Let's plug in the numbers to find $T_2$:
$T_2 = T_1 \times (V_1/V_2)^{\gamma-1}$
$T_2 = 300.15 \text{ K} \times (3)^{0.67}$
$T_2 \approx 300.15 \text{ K} \times 2.12$
$T_2 \approx 636.2 \text{ K}$
So, the final temperature is about **636 K** (which is roughly 363 °C). It got super hot!

**Step 4: Find the Work Done on the Gas!**
When you squish a gas adiabatically, all the work you do on it goes into making the gas hotter (increasing its internal energy). The formula for this is:
Work ($W$) = (Number of moles of gas) $\times$ (Molar specific heat at constant volume, $C_v$) $\times$ (Change in temperature, $\Delta T$).

First, we need to find $C_v$ in the right units (Joules per mole per Kelvin). We're given $c_v$ in calories per gram per degree Celsius.
* Given $c_v = 0.148 \text{ cal / g} \cdot{ }^{\circ} \mathrm{C}$
* We know 1 calorie = 4.184 Joules.
* We know the molar mass ($M$) for neon is 20.18 kg/kmol, which means 20.18 grams per mole.
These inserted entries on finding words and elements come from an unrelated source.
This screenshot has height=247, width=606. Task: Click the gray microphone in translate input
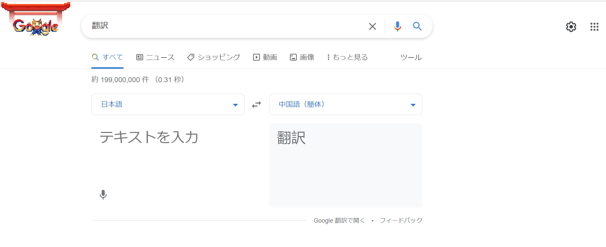click(103, 195)
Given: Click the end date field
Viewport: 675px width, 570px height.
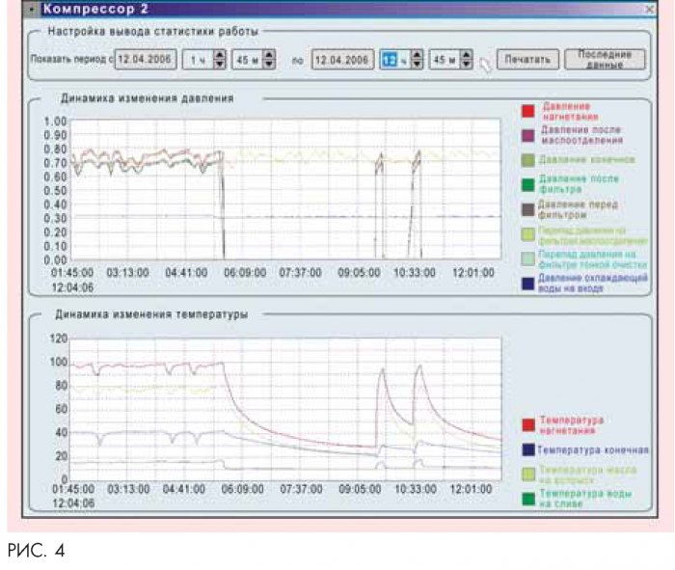Looking at the screenshot, I should point(343,60).
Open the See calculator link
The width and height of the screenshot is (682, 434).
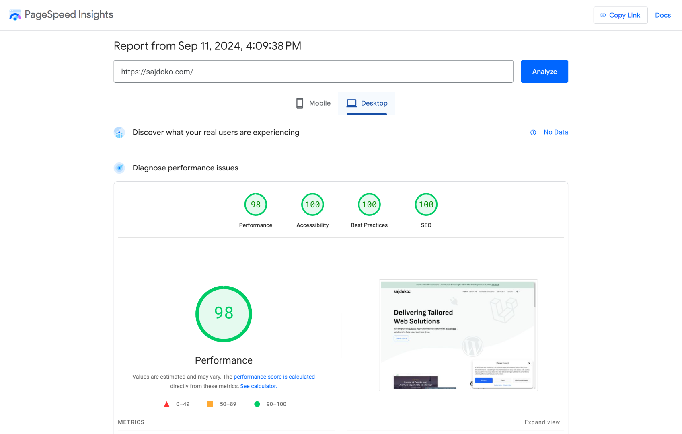[x=258, y=386]
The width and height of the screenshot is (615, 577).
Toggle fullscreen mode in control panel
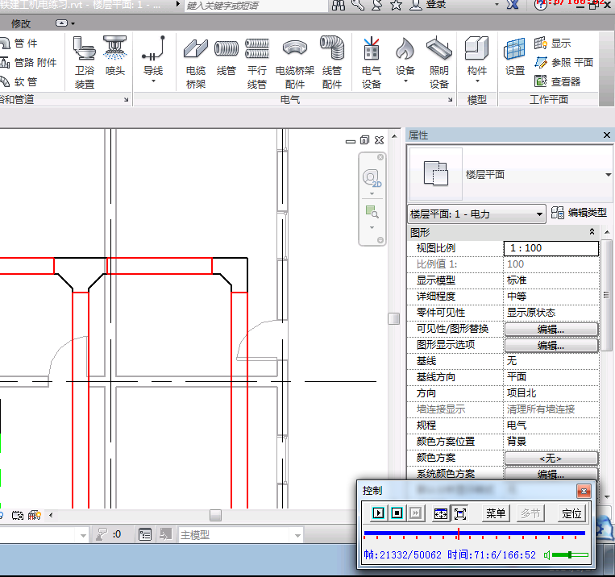point(460,513)
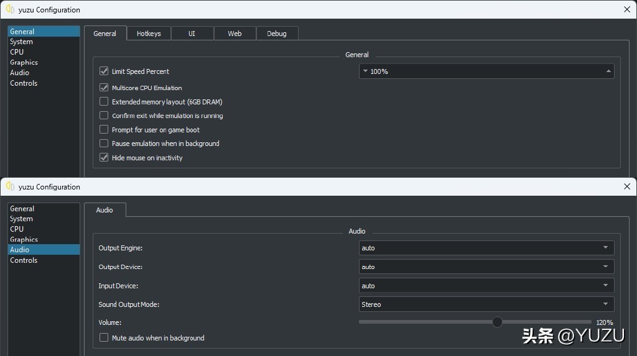Select the Web tab
This screenshot has height=356, width=637.
(x=235, y=34)
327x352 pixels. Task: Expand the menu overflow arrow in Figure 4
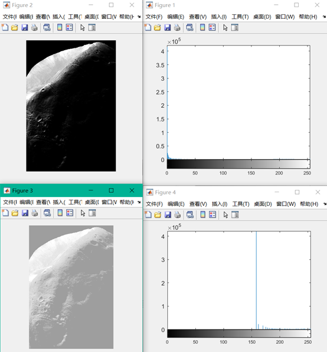click(324, 204)
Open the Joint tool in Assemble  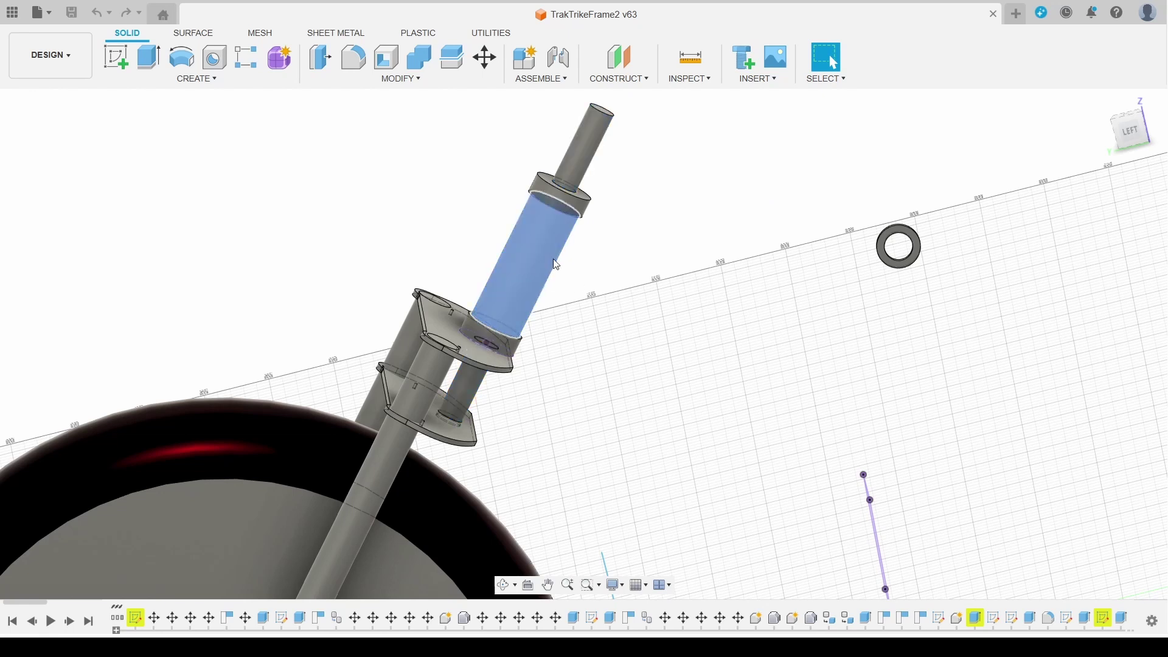[558, 57]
Let's convert $c_v$ to $C_v$:
$C_v = 0.148 \text{ cal/g} \cdot{ }^{\circ} \mathrm{C} \times (4.184 \text{ J/cal}) \times (20.18 \text{ g/mol})$
$C_v \approx 12.496 \text{ J/mol} \cdot{ }^{\circ} \mathrm{C}$ (or J/mol·K, since a change of 1°C is the same as 1K)

Now, let's calculate the change in temperature ($\Delta T$):
$\Delta T = T_2 - T_1 = 636.2 \text{ K} - 300.15 \text{ K} = 336.05 \text{ K}$

Finally, let's calculate the work done ($W$):
$W = 5 \text{ moles} \times 12.496 \text{ J/mol} \cdot{ }\text{K} \times 336.05 \text{ K}$
$W \approx 20999.6 \text{ J}$
Let's round this to a more common unit, kilojoules (kJ), where 1 kJ = 1000 J:
$W \approx 21.0 \text{ kJ}$

So, it took about **21.0 kJ** of energy to squish the neon gas!